La Cour suprême a entendu cette semaine une cause importante pour l'avenir de notre système électoral. Elle doit statuer sur la validité de l'élection fédérale du 2 mai 2011 dans la circonscription ontarienne d'Etobicoke-Centre, élection remportée par le conservateur Ted Opitz par une mince avance de 26 voix contre le libéral Borys Wrzesnewskyj.

Le candidat malheureux allègue que des irrégularités ont été commises le jour du vote et que celles-ci ont pu influer sur le résultat. Par conséquent, il réclame l'annulation de l'élection dans cette circonscription.

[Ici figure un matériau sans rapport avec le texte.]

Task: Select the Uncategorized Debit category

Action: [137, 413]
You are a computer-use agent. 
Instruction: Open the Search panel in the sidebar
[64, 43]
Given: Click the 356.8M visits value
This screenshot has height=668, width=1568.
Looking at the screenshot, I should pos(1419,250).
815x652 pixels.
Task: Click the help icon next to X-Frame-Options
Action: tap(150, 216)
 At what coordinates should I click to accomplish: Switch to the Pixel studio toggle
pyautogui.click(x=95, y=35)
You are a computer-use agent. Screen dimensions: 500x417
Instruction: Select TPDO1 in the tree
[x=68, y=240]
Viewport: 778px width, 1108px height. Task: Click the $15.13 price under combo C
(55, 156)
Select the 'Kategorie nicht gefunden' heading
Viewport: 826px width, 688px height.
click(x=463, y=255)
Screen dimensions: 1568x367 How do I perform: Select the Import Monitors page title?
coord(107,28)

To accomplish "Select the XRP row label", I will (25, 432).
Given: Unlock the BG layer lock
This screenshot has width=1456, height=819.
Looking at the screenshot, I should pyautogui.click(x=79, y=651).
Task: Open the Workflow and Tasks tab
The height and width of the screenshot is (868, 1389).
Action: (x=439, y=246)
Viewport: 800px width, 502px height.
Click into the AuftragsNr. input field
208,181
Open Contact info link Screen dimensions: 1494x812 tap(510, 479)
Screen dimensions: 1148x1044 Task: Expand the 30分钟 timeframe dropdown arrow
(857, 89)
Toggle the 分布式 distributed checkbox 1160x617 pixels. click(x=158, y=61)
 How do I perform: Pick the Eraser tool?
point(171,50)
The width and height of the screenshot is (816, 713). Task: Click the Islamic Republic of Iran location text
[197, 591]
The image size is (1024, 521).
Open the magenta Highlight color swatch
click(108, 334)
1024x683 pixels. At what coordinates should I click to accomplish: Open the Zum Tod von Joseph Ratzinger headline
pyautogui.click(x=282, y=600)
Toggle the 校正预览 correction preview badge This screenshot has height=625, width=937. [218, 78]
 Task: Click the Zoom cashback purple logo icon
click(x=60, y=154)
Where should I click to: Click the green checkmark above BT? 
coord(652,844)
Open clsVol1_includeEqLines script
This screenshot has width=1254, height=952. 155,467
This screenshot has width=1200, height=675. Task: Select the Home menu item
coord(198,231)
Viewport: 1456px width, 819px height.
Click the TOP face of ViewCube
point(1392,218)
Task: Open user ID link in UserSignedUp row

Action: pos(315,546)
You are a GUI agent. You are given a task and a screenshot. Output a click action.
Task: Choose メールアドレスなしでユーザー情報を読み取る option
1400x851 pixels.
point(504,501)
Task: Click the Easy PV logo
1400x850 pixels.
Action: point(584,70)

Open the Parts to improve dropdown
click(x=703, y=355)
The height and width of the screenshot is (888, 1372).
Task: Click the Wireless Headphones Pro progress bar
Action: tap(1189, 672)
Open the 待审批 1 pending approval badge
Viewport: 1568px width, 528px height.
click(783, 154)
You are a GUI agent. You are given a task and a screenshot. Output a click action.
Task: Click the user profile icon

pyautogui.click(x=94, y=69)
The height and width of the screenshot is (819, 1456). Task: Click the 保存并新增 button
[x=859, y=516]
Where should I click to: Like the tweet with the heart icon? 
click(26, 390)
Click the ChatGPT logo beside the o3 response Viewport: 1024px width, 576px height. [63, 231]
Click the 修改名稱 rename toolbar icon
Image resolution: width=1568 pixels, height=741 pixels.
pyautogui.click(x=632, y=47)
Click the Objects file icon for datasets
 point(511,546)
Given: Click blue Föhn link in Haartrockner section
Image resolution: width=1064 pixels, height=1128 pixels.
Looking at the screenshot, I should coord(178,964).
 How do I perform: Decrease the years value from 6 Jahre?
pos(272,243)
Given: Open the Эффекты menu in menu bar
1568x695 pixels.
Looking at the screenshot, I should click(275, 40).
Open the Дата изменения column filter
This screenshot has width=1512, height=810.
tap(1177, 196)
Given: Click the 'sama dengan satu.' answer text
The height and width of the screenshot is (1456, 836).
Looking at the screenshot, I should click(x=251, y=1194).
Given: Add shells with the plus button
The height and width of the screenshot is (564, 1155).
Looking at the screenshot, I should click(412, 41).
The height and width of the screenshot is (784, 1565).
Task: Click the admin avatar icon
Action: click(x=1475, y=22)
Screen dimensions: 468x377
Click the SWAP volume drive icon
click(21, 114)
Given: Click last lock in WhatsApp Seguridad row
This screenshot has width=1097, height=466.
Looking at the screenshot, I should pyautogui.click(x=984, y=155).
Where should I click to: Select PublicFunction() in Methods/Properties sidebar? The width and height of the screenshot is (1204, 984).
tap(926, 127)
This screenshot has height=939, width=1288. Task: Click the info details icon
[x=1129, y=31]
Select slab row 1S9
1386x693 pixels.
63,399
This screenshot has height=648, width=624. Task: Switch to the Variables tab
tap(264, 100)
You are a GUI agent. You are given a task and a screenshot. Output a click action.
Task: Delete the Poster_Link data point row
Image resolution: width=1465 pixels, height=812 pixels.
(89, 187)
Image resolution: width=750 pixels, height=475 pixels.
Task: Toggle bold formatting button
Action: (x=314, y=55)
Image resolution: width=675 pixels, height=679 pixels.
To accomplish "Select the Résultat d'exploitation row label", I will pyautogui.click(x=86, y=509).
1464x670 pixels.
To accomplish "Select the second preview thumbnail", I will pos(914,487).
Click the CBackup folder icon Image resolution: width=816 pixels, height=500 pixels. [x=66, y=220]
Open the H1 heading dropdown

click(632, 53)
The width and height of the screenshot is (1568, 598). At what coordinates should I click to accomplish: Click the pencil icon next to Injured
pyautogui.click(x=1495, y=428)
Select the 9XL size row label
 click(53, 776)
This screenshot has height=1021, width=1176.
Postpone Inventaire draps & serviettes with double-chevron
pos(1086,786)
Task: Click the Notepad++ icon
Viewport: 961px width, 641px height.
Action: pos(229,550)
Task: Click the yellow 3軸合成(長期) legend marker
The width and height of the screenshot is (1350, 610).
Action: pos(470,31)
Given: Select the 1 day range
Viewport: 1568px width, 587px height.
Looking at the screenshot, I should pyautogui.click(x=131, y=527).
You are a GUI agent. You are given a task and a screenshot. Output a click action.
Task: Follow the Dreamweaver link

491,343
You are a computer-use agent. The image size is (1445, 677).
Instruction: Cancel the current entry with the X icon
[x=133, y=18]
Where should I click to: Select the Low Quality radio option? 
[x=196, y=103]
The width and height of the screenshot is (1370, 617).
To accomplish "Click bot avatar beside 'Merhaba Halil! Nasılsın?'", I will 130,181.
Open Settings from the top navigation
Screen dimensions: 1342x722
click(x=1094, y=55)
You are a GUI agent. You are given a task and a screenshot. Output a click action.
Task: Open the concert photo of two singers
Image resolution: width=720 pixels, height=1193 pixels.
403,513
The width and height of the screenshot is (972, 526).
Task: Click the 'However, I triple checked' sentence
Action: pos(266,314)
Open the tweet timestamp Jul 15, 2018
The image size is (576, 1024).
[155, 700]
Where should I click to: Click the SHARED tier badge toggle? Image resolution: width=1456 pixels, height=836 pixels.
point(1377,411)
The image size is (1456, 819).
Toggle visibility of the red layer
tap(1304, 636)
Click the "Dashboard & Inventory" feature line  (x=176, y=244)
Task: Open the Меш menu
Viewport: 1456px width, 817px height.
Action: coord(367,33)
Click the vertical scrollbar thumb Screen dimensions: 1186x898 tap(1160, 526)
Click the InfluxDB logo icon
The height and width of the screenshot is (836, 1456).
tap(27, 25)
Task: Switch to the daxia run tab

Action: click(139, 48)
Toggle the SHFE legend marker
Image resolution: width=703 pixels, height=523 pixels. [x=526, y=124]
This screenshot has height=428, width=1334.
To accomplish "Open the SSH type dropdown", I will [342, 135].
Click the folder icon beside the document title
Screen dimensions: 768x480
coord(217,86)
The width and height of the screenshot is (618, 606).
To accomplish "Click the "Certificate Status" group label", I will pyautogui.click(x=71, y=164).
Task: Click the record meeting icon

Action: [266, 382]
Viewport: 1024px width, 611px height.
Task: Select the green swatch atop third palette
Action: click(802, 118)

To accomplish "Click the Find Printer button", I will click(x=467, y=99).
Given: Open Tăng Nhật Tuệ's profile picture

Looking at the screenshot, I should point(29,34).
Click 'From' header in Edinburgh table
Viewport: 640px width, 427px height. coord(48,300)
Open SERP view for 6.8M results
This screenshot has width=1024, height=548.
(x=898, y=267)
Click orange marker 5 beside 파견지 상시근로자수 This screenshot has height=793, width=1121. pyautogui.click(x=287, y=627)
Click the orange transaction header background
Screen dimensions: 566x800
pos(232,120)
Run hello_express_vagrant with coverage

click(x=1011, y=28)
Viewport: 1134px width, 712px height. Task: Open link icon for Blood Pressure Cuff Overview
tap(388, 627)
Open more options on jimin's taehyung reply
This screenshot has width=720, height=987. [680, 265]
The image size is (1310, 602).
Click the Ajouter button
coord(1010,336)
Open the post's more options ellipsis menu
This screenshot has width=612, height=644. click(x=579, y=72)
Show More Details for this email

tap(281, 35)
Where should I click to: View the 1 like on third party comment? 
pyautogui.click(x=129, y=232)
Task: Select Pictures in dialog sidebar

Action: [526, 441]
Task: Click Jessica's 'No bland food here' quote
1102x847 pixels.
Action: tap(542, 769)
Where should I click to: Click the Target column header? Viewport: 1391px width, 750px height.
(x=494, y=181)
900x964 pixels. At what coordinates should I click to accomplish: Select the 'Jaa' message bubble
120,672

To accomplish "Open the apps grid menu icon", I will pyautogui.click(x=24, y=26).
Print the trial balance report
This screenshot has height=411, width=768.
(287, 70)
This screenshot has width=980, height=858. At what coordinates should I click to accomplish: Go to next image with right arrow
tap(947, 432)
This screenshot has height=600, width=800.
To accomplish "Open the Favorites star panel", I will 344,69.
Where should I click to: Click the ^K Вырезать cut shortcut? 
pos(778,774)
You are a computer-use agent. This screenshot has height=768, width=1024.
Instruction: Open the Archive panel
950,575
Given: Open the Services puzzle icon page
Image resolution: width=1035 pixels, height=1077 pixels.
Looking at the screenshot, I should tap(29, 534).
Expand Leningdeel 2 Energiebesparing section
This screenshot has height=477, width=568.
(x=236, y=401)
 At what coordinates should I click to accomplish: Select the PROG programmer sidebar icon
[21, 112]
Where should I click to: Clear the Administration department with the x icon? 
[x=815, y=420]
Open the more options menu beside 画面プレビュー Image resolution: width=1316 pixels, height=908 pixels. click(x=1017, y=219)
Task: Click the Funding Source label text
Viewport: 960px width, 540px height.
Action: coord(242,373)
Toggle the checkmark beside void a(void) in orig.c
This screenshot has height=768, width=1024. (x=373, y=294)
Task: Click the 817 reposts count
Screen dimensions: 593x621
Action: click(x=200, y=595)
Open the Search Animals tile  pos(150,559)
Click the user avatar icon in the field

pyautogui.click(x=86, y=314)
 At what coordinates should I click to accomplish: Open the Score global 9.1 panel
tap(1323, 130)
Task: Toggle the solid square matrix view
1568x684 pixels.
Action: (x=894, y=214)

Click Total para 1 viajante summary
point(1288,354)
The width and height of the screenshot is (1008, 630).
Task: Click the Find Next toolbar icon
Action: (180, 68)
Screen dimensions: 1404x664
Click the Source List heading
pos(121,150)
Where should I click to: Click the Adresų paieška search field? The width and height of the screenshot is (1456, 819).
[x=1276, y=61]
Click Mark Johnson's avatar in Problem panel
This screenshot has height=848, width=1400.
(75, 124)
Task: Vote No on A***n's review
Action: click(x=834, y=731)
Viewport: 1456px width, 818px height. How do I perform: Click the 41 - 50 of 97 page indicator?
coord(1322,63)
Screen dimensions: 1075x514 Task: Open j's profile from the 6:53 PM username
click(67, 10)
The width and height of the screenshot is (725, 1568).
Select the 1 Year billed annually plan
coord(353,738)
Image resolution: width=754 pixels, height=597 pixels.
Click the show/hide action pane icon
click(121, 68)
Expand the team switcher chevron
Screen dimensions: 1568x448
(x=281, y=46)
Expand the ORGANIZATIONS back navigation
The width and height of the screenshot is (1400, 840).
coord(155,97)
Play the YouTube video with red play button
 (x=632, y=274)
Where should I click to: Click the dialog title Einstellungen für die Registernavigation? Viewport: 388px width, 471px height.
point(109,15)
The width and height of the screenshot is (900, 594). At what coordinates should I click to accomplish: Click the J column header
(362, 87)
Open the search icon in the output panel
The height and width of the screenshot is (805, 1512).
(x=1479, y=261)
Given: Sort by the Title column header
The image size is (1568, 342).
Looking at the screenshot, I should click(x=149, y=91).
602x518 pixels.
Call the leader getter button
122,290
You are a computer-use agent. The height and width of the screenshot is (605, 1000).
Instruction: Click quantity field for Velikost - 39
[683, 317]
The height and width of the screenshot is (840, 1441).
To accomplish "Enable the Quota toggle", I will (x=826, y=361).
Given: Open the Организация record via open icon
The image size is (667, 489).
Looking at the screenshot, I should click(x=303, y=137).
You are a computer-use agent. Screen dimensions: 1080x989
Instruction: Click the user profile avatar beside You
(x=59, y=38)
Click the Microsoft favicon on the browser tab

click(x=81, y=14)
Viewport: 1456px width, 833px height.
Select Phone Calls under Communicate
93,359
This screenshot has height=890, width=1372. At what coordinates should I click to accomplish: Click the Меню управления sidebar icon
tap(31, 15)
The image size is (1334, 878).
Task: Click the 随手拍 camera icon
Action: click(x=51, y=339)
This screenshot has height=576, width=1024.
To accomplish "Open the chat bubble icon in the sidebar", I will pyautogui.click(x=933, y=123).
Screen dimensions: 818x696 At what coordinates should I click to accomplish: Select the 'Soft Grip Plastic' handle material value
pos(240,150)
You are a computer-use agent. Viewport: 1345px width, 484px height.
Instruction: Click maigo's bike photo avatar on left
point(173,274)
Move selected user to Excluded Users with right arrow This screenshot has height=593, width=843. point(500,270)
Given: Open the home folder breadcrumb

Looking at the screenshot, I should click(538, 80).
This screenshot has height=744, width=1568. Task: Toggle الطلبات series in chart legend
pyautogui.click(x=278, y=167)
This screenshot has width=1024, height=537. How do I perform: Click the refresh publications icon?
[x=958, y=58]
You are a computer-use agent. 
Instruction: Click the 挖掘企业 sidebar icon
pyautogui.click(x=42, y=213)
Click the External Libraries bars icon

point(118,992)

Un juge de la Cour supérieure de l'Ontario, Thomas Lederer, a donné raison à M. Wrzesnewskyj.

Les irrégularités commises sont de natures cléricales. Comme l'a souligné le juge Lederer, «il n'est pas allégué ici que quelqu'un a tenté de perturber ou de saper la conduite de cette élection. Ce scrutin a été mené par des officiers publics responsables et de bonne foi.»

En analysant la documentation remplie par les travailleurs d'élection dans 10 bureaux de vote, les libéraux ont constaté que les certificats d'enregistrement de certains électeurs s'étant inscrits sur la liste électorale le jour du vote étaient introuvables. Dans d'autres cas, les certificats avaient été mal remplis. Pour des électeurs s'étant présentés sans preuve d'identité, les renseignements relatifs à l'attestation de leur identité par une connaissance étaient incomplets. Ainsi, pour au moins quelques dizaines d'électeurs, les responsables du vote n'avaient pas satisfait toutes les exigences de la loi électorale.

Le juge Lederer a conclu qu'à cause de ces erreurs, 79 votes devaient être rejetés. Ce nombre étant plus élevé que l'écart entre les deux principaux candidats, le magistrat a annulé l'élection. La décision n'a toutefois pas été facile à prendre, le juge qualifiant le dossier de «casse-tête». C'est maintenant à la Cour suprême de mettre les pièces au bon endroit.

À notre avis, le tribunal devrait statuer que le scrutin en question était valide. Le déroulement des élections fédérales au Canada repose sur les épaules de 230 000 travailleurs qui, sur la base d'une formation nécessairement limitée, doivent faire respecter une loi complexe tout en facilitant la tâche des personnes aptes à voter. Dans un tel contexte, il est inévitable que des erreurs cléricales se produisent. Un formulaire introuvable ou mal rempli n'est ni la preuve ni même l'indice d'une fraude électorale.

Si la Cour conclut qu'une élection peut être annulée sur la seule base d'erreurs cléricales, sans quelque indication que ce soit que des gestes visant à fausser les résultats ont été commis, elle ouvrira la porte à une multitude de contestations. Encore plus qu'aujourd'hui, la lutte politique se déplacera devant les tribunaux. Or, ce n'est pas là qu'elle doit se livrer.